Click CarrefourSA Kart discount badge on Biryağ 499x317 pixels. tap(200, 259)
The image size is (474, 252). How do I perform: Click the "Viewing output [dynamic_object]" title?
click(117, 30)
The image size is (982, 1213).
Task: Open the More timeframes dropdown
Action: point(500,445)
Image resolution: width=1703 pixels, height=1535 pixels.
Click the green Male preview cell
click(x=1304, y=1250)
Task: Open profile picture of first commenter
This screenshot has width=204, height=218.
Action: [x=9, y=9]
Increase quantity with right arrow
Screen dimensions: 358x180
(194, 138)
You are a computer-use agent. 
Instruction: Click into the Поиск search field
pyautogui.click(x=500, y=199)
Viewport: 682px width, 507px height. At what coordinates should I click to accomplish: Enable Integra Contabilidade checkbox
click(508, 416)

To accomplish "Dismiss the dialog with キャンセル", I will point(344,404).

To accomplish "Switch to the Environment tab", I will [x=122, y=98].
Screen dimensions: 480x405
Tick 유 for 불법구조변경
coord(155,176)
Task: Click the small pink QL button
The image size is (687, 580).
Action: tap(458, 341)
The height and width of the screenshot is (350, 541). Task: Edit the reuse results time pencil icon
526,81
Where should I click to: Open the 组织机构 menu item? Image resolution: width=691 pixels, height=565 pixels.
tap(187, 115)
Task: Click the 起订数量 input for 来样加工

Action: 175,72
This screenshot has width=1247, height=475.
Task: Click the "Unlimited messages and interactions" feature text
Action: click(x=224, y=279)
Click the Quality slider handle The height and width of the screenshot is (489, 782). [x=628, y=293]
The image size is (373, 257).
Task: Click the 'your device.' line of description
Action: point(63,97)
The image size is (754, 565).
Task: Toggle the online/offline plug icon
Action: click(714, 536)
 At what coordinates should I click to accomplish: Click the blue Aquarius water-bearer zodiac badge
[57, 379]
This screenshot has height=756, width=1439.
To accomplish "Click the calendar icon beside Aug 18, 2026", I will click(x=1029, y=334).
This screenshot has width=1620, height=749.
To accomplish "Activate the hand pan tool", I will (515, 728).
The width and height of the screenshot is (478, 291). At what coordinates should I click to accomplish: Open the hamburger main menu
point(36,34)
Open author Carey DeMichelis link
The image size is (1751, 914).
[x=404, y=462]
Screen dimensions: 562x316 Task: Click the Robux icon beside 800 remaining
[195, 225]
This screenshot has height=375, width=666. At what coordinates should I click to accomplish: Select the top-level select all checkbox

┄┄┄┄┄┄┄┄┄┄┄┄┄┄┄┄┄┄┄┄

- **About this task**: Once you have read the data, reproduce all of it exactly.

- **Output for this exercise**:
Click CarrefourSA Kart discount badge on Biryağ 499x317 pixels. tap(200, 259)
The image size is (474, 252). How do I perform: Click the "Viewing output [dynamic_object]" title?
click(117, 30)
The image size is (982, 1213).
Task: Open the More timeframes dropdown
Action: point(500,445)
Image resolution: width=1703 pixels, height=1535 pixels.
Click the green Male preview cell
click(x=1304, y=1250)
Task: Open profile picture of first commenter
This screenshot has width=204, height=218.
Action: [x=9, y=9]
Increase quantity with right arrow
Screen dimensions: 358x180
(194, 138)
You are a computer-use agent. 
Instruction: Click into the Поиск search field
pyautogui.click(x=500, y=199)
Viewport: 682px width, 507px height. At what coordinates should I click to accomplish: Enable Integra Contabilidade checkbox
click(508, 416)

To accomplish "Dismiss the dialog with キャンセル", I will point(344,404).

To accomplish "Switch to the Environment tab", I will [x=122, y=98].
Screen dimensions: 480x405
Tick 유 for 불법구조변경
coord(155,176)
Task: Click the small pink QL button
The image size is (687, 580).
Action: tap(458, 341)
The height and width of the screenshot is (350, 541). Task: Edit the reuse results time pencil icon
526,81
Where should I click to: Open the 组织机构 menu item? Image resolution: width=691 pixels, height=565 pixels.
tap(187, 115)
Task: Click the 起订数量 input for 来样加工

Action: 175,72
This screenshot has width=1247, height=475.
Task: Click the "Unlimited messages and interactions" feature text
Action: click(x=224, y=279)
Click the Quality slider handle The height and width of the screenshot is (489, 782). [x=628, y=293]
The image size is (373, 257).
Task: Click the 'your device.' line of description
Action: point(63,97)
The image size is (754, 565).
Task: Toggle the online/offline plug icon
Action: click(714, 536)
 At what coordinates should I click to accomplish: Click the blue Aquarius water-bearer zodiac badge
[57, 379]
This screenshot has height=756, width=1439.
To accomplish "Click the calendar icon beside Aug 18, 2026", I will click(x=1029, y=334).
This screenshot has width=1620, height=749.
To accomplish "Activate the hand pan tool", I will (515, 728).
The width and height of the screenshot is (478, 291). At what coordinates should I click to accomplish: Open the hamburger main menu
point(36,34)
Open author Carey DeMichelis link
The image size is (1751, 914).
[x=404, y=462]
Screen dimensions: 562x316 Task: Click the Robux icon beside 800 remaining
[195, 225]
This screenshot has height=375, width=666. At what coordinates should I click to accomplish: Select the top-level select all checkbox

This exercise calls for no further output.